Interesting to see how excessive daytime somnolence (sleepiness) predicts which patients with RBD go on to get PD... and strange that it does not predict all neurodegenerative outcomes. I would have thought excessive daytime somnolence was influenced by many factors, but perhaps this suggest specific pathological involvement of a brain structure related to PD (the locus ceruleus?)

Sleep. 2017 Mar 16. doi: 10.1093/sleep/zsx041. [Epub ahead of print]
Zhou J, Zhang J, Lam SP, Chan JW, Mok V, Chan A, Li SX, Liu Y, Tang X, Yung WH, Wing YK.

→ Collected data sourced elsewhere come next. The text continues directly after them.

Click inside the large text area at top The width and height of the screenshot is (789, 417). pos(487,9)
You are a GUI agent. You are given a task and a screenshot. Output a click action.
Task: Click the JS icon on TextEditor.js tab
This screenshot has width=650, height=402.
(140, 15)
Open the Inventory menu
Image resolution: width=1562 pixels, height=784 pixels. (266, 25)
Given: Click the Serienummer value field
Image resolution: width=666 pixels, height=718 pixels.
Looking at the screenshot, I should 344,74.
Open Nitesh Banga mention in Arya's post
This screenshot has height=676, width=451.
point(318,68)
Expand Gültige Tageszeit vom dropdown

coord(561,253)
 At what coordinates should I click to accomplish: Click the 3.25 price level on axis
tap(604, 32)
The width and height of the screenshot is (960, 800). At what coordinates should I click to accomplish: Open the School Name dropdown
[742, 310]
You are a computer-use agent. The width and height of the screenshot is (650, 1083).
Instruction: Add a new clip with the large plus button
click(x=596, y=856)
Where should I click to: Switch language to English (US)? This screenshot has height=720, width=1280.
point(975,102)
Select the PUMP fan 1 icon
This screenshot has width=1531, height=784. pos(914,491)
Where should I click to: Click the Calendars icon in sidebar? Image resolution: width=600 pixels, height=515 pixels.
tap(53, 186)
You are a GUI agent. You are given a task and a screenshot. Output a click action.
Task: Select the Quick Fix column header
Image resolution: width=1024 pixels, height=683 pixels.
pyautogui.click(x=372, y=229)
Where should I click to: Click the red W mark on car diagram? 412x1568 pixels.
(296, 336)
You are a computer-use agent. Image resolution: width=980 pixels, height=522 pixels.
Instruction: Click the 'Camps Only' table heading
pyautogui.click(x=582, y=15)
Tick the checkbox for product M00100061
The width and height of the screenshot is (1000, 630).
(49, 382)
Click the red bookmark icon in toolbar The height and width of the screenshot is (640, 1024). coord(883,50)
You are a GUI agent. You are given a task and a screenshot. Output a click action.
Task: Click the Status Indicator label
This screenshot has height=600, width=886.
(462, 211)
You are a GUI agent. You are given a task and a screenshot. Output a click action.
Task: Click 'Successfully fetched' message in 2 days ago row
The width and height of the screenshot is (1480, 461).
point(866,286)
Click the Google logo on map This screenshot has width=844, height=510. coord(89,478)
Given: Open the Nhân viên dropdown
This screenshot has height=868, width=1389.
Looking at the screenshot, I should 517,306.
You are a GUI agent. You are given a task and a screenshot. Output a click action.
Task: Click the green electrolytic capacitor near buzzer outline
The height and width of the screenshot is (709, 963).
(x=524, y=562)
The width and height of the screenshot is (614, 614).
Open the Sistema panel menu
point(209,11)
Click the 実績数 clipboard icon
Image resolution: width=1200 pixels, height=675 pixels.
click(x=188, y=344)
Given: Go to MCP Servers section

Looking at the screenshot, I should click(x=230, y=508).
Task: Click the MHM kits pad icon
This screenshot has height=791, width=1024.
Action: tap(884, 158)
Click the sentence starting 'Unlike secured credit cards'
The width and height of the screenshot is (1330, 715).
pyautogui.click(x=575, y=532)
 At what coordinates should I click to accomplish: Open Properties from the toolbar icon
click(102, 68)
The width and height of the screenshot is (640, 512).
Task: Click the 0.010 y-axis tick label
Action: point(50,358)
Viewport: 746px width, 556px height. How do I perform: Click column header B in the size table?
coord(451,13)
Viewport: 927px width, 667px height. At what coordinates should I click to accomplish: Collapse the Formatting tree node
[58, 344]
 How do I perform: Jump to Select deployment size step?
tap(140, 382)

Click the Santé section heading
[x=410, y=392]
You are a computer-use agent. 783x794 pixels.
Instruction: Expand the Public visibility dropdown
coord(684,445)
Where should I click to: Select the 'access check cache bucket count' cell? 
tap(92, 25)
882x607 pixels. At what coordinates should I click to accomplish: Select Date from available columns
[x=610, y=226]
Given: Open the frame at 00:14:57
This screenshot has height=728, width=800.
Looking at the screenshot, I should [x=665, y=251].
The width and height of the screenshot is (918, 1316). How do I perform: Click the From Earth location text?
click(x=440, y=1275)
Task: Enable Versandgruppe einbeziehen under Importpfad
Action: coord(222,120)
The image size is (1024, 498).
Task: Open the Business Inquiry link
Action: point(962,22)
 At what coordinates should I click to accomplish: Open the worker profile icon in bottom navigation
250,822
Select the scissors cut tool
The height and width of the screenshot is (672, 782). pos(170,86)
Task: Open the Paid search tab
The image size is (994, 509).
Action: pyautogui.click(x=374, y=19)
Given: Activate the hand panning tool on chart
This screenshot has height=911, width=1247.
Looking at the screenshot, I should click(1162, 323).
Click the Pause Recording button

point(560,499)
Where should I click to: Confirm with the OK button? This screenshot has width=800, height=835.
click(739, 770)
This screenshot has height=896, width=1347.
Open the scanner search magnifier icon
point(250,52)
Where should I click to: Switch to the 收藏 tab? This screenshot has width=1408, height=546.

https://academic.oup.com/sleep/article-abstract/doi/10.1093/sleep/zsx041/3072757/Excessive-Daytime-Sleepiness-Predicts?redirectedFrom=fulltext

STUDY OBJECTIVES: To determine the association of excessive daytime sleepiness (EDS) with the conversion of neurodegenerative diseases in patients with idiopathic REM sleep behavior disorder (iRBD).

METHODS: A total of 179 patients with iRBD (79.1% males, mean age = 66.3 ± 9.8 years) were consecutively recruited. Forty-five patients with Epworth Sleepiness Scale score ≥ 14 were defined as having EDS. Demographic, clinical and polysomnographic data were compared between iRBD patients with and without EDS. The risk of developing neurodegenerative diseases was examined using Cox proportional hazards model.

RESULTS: After a mean follow-up of 5.8 years (SD = 4.3 years), 50 patients (27.9%) developed neurodegenerative diseases. There was a significantly higher proportion of conversion in patients with EDS compared with those without EDS (42.2 % vs 23.1%, P = 0.01). EDS significantly predicted an increased risk of developing neurodegenerative diseases (adjusted hazard ratios [HR] = 2.56, 95% confidence interval [CI] 1.37-4.77) after adjusting for age, sex, body mass index, current depression, obstructive sleep apnea, and periodic limb movement during sleep. Further analyses demonstrated that EDS predicted the conversion of Parkinson's disease (PD) (adjusted HR = 3.55, 95% CI 1.59-7.89), but not dementia (adjusted HR = 1.48, 95% CI 0.44-4.97).

CONCLUSIONS: EDS is associated with an increased risk of developing neurodegenerative diseases, especially PD, in patients with iRBD. Our findings suggest that EDS is a potential clinical biomarker of α-synucleinopathies in iRBD.